(Dataset entries)
[Begin]

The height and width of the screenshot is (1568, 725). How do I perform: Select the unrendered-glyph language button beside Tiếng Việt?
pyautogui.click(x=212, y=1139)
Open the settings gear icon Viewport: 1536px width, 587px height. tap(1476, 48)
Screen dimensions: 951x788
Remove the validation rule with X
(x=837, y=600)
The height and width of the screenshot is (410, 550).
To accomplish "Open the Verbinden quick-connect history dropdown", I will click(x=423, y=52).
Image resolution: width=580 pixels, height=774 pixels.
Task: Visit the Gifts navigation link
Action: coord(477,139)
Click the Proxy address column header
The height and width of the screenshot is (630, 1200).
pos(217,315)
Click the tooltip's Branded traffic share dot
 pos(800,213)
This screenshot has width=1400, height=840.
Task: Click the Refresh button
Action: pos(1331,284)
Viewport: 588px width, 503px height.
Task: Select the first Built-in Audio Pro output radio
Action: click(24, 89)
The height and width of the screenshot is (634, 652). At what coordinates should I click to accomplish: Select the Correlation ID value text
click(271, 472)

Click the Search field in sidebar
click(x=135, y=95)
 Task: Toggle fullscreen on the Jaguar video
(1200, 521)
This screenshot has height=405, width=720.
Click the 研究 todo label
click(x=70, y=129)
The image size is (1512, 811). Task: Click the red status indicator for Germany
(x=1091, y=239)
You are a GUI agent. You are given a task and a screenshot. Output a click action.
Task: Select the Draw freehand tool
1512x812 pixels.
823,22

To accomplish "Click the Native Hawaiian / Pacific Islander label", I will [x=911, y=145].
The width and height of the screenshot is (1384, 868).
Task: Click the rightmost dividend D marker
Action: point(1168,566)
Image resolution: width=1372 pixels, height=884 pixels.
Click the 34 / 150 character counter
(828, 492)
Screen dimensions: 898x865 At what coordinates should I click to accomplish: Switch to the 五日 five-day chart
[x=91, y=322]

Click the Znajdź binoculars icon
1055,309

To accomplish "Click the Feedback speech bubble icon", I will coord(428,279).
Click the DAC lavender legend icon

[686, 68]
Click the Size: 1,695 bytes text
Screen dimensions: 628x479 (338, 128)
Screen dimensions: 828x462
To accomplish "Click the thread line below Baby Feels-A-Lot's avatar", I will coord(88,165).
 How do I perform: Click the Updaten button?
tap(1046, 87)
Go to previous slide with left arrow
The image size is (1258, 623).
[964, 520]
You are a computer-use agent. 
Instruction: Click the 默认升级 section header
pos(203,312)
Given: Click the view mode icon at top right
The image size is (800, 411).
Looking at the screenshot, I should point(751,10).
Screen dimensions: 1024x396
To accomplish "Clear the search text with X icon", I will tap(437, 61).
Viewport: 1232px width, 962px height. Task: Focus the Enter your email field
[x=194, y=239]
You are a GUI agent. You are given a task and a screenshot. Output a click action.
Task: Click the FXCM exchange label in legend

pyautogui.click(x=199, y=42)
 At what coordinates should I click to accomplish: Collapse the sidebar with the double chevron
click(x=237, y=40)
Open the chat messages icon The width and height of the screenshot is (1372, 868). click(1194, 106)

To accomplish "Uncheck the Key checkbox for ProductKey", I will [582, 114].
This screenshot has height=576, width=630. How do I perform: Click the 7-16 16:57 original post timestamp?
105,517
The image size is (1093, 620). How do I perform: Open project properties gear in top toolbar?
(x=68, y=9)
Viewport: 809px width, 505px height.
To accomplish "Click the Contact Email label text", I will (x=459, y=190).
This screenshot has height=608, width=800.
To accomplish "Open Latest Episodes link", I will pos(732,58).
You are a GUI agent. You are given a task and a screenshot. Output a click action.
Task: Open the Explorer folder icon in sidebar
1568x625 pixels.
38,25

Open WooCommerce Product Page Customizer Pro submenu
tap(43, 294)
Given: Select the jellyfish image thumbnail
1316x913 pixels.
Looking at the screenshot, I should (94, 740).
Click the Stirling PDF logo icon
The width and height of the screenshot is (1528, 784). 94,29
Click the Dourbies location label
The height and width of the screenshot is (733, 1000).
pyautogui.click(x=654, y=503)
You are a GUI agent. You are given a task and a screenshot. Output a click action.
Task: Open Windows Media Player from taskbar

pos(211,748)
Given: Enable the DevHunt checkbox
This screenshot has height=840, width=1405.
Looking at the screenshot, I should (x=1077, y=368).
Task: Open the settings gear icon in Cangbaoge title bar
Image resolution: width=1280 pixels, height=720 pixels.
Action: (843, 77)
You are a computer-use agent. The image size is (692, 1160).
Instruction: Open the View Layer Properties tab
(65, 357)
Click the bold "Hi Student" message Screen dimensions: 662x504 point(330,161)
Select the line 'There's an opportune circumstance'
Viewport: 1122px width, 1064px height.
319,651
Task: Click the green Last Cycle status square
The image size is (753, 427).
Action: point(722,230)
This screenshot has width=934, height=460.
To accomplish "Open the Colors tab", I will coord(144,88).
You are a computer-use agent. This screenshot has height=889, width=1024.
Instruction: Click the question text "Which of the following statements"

[End]

§ What the task asks: Put the data from the start through the line containing "Screen dimensions: 628x479 (338, 128)" into a Markdown table with the columns Row and Line, numbering each row and omitting blank lines.

§ Task answer:
| Row | Line |
|---|---|
| 1 | The height and width of the screenshot is (1568, 725). How do I perform: Select the unrendered-glyph language button beside Tiếng Việt? |
| 2 | pyautogui.click(x=212, y=1139) |
| 3 | Open the settings gear icon Viewport: 1536px width, 587px height. tap(1476, 48) |
| 4 | Screen dimensions: 951x788 |
| 5 | Remove the validation rule with X |
| 6 | (x=837, y=600) |
| 7 | The height and width of the screenshot is (410, 550). |
| 8 | To accomplish "Open the Verbinden quick-connect history dropdown", I will click(x=423, y=52). |
| 9 | Image resolution: width=580 pixels, height=774 pixels. |
| 10 | Task: Visit the Gifts navigation link |
| 11 | Action: coord(477,139) |
| 12 | Click the Proxy address column header |
| 13 | The height and width of the screenshot is (630, 1200). |
| 14 | pos(217,315) |
| 15 | Click the tooltip's Branded traffic share dot |
| 16 |  pos(800,213) |
| 17 | This screenshot has width=1400, height=840. |
| 18 | Task: Click the Refresh button |
| 19 | Action: pos(1331,284) |
| 20 | Viewport: 588px width, 503px height. |
| 21 | Task: Select the first Built-in Audio Pro output radio |
| 22 | Action: click(24, 89) |
| 23 | The height and width of the screenshot is (634, 652). At what coordinates should I click to accomplish: Select the Correlation ID value text |
| 24 | click(271, 472) |
| 25 | Click the Search field in sidebar |
| 26 | click(x=135, y=95) |
| 27 |  Task: Toggle fullscreen on the Jaguar video |
| 28 | (1200, 521) |
| 29 | This screenshot has height=405, width=720. |
| 30 | Click the 研究 todo label |
| 31 | click(x=70, y=129) |
| 32 | The image size is (1512, 811). Task: Click the red status indicator for Germany |
| 33 | (x=1091, y=239) |
| 34 | You are a GUI agent. You are given a task and a screenshot. Output a click action. |
| 35 | Task: Select the Draw freehand tool |
| 36 | 1512x812 pixels. |
| 37 | 823,22 |
| 38 | To accomplish "Click the Native Hawaiian / Pacific Islander label", I will [x=911, y=145]. |
| 39 | The width and height of the screenshot is (1384, 868). |
| 40 | Task: Click the rightmost dividend D marker |
| 41 | Action: point(1168,566) |
| 42 | Image resolution: width=1372 pixels, height=884 pixels. |
| 43 | Click the 34 / 150 character counter |
| 44 | (828, 492) |
| 45 | Screen dimensions: 898x865 At what coordinates should I click to accomplish: Switch to the 五日 five-day chart |
| 46 | [x=91, y=322] |
| 47 | Click the Znajdź binoculars icon |
| 48 | 1055,309 |
| 49 | To accomplish "Click the Feedback speech bubble icon", I will coord(428,279). |
| 50 | Click the DAC lavender legend icon |
| 51 | [686, 68] |
| 52 | Click the Size: 1,695 bytes text |
| 53 | Screen dimensions: 628x479 (338, 128) |